Um einen Vakuumgreifer zu konstruieren, die Forscher ordneten Bündel dieser Fasern analog zu einem kreisförmigen Muskel um eine dünne Metallscheibe, die sich auf- und abklappen lässt, wie ein Frosch-Clicker-Spielzeug. Durch Anlegen eines elektrischen Impulses ziehen sich die Drähte zusammen und die Scheibe dreht sich um. Die Scheibe ist mit einer Gummimembran auf einer ebenen, glatten Oberfläche befestigt. Wenn die Disc umgedreht wird, es zieht an der Membran, eine starke, stabiles Vakuum. Durch das Bündeln der Drähte, die resultierende Bewegung ist kraftvoll und schnell.

"Mehrere ultradünne Drähte bieten eine große Oberfläche, über die sie Wärme übertragen können, Dadurch können sie sehr schnell abkühlen. Als Ergebnis, das Faserbündel kann sich schnell verkürzen und verlängern, damit der Greifer ein Objekt sehr schnell greifen oder loslassen kann, " erklärt die wissenschaftliche Mitarbeiterin Susanne-Marie Kirsch. Kirsch und ihr Kollege Felix Welsch entwickeln und optimieren im Rahmen ihrer Doktorarbeit die Vakuumgreifer-Technologie. der Greifer ist in der Lage, mehrere Kilogramm schwere Gegenstände sicher zu halten. Die Tragfähigkeit des Greifers ist skalierbar, mit entsprechend mehr Drähten in großen Greifern, “ erklärt Felix Welsch.

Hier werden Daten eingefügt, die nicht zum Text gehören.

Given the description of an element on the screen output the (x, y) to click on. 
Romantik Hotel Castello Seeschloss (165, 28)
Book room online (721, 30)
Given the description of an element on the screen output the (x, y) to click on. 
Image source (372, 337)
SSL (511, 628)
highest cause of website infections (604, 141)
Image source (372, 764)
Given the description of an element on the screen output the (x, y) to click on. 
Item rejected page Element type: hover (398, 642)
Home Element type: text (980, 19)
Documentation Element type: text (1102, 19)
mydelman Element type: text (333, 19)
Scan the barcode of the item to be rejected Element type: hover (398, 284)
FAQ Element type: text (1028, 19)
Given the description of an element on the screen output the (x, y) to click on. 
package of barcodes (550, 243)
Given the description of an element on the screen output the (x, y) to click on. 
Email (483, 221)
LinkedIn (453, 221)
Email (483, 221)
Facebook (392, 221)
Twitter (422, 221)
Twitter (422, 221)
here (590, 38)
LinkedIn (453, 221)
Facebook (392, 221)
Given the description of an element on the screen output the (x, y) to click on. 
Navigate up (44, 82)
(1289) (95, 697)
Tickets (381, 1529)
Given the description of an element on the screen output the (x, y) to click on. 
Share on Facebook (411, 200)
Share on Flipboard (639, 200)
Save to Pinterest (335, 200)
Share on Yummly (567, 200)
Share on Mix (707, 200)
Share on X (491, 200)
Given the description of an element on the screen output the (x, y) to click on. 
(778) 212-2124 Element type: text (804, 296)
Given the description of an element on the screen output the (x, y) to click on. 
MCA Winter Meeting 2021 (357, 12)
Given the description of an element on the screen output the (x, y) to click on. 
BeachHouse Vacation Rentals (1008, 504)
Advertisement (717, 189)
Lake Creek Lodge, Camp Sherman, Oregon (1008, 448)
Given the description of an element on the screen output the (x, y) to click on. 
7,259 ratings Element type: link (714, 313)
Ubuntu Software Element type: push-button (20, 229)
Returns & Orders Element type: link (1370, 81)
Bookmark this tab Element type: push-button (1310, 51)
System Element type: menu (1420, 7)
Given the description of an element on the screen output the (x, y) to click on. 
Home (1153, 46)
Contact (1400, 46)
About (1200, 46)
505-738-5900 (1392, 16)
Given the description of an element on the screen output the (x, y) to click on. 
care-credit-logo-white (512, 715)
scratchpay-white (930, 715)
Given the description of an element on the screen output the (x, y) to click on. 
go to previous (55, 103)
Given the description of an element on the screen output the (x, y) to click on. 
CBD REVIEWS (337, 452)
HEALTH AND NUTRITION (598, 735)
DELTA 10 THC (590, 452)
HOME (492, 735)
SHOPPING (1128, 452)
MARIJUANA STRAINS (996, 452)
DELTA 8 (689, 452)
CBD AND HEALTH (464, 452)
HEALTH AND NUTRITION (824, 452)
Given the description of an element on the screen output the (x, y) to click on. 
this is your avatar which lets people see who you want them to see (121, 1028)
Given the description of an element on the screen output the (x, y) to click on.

Und weil das Material der Drähte sensorische Eigenschaften hat, der Sauggreifer erkennt selbst, wenn das Objekt nicht sicher gehalten wird. „Die Drähte liefern alle notwendigen Informationen. Die elektrischen Widerstandsdaten korrelieren genau mit dem Ausmaß der Verformung der Drähte. Durch die Interpretation der Messdaten die Controllereinheit kennt daher zu jedem Zeitpunkt die genaue Position der Drähte, “, sagt Professor Seelecke. Der Greifer kann damit selbstständig feststellen, ob sein Vakuum für die aktuelle Aufgabe stabil genug ist oder nicht. Außerdem kann er bei einer Störung oder Materialermüdung warnen.